Politics over pragmatism

by Peter Grimsditch

If the International Monetary Fund (IMF) were putting up candidates in this month’s municipal elections in Turkey, the best advice would be for them to withdraw before being trounced. On one side, the ruling Justice and Development Party, or AKP, is spending lavishly on certain local authorities while holding off on raising tax revenues. Those killjoys from the IMF have been campaigning for months for Prime Minister Recep Tayyip Erdogan to do exactly the opposite. If Turkey wants a new standby loan to see it through the tough times of 2009, say the men with built-in calculators, it needs to be less profligate.

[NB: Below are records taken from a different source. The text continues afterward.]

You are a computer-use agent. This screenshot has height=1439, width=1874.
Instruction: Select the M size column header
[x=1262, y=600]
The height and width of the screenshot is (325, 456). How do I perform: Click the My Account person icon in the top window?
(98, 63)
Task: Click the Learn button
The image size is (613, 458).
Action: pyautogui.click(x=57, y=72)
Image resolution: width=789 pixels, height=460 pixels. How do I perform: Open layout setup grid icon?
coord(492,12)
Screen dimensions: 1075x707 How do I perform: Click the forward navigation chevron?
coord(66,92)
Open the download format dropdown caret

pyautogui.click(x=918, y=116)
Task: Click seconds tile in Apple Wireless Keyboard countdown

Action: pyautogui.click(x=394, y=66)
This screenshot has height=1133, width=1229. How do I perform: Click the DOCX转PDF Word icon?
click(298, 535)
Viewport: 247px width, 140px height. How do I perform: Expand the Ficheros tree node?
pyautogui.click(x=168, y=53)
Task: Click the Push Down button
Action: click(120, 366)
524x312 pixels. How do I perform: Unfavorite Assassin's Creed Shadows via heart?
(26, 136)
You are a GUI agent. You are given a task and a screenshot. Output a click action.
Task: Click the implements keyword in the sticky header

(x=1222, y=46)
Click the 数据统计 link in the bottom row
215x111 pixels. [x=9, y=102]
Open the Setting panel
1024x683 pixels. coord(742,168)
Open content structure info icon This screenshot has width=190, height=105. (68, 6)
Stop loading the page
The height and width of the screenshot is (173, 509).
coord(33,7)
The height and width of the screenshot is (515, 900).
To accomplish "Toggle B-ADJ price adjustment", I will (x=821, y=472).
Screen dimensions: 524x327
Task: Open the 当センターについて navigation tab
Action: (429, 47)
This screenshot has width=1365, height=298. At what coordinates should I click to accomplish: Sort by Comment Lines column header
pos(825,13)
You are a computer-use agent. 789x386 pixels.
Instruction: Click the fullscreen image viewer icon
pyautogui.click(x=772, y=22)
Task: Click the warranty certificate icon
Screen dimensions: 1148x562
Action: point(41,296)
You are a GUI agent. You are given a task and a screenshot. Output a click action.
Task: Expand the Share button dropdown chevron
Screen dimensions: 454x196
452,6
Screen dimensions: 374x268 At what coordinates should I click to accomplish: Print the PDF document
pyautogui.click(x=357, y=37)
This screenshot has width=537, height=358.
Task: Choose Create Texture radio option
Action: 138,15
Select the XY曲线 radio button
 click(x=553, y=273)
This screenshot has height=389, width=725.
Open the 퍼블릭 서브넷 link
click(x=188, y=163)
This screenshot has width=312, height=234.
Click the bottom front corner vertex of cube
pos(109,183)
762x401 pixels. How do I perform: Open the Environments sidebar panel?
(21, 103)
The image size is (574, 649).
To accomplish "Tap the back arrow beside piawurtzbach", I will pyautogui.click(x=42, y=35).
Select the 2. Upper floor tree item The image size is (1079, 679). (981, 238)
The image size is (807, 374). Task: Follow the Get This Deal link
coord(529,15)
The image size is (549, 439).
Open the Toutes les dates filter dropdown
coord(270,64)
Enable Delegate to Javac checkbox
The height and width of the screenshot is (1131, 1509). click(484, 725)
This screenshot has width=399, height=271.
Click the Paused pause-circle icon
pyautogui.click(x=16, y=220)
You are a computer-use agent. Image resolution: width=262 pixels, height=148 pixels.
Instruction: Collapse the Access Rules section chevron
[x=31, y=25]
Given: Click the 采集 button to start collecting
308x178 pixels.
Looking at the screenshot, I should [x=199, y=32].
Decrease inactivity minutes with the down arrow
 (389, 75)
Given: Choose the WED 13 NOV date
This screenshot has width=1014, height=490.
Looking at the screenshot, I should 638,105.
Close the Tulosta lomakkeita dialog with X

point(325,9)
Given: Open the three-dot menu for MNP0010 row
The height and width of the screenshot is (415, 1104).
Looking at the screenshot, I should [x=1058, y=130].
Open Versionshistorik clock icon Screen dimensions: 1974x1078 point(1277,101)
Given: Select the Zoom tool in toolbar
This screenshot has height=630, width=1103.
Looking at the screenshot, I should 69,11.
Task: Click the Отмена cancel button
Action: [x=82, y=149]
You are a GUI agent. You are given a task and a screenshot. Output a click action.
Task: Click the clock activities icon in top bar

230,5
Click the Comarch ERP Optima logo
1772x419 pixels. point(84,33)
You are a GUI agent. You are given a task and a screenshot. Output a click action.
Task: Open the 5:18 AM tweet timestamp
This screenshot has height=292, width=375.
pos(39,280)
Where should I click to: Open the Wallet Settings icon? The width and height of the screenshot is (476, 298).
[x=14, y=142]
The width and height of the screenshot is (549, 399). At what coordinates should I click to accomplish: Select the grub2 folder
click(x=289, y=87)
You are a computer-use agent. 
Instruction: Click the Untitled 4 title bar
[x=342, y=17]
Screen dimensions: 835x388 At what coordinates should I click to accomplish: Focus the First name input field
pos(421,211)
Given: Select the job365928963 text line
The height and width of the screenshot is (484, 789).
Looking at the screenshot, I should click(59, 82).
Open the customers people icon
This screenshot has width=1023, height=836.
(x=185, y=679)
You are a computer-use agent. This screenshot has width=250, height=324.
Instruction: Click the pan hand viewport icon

A “deal” has been on the cards allegedly since last November and even in February Erdogan claimed the talks were progressing well despite a “last minute hitch” when the IMF was said to have injected some “unacceptable conditions.” A team from the Fund spent most of January in Turkey seeking to hammer out a deal before suspending the talks. Smart money (and certainly not the IMF’s) is going on a forecast that no agreement will be reached before the elections on March 29. A plummeting currency and rising unemployment are making life difficult for the Turks as it is, without the possibility of cutting public spending and improving tax collection.

The indication of economic performance afforded by early 2009 numbers make for grim reading. Officially the government’s policy is still to aim for four percent growth this year, a number it has been adhering to despite advice from the IMF and others that it was not only unattainable, but ruinous. In January, the budget deficit rose by 466 percent year-on-year to $1.65 billion, overall revenues limped up a mere 0.3 percent, tax revenues fell by 2.4 percent and spending shot up 15.3 percent. In face of the inevitable, some economists are now predicting that a two percent drop in GDP this year is far more likely than growth of any size.

Greasing democracy’s palm

While the IMF is talking of belt-tightening and even said to be suggesting a tax on pensions to help fund the social security system, AKP local authorities are distributing free food, washing up liquid and, reportedly, fridges and cookers, a tactic reminiscent of the Lebanese parliamentary elections of 2000.

In Ankara, the AKP-controlled metropolitan municipality awarded $64 million in local tenders in the first six weeks of 2009. The equivalent 2008 figure for the whole of January and February was $12 million. One tender this year for $26.6 million to buy washing up liquid, soap, detergent, beans, rice, jam, vegetable oil, pasta and cheese was won by Orpas Gida, with a note on the tender saying the products were to be delivered to locations specified by the head of the municipality’s social services department. In 2008 the exercise cost $1.4 million. The voters also know the temporary rules of the election game, with reports from throughout the country of the owners of illegally constructed buildings (of which there are many) using the campaign period to add another floor, reasoning that no local authority of sense would raise objections just ahead of polling day.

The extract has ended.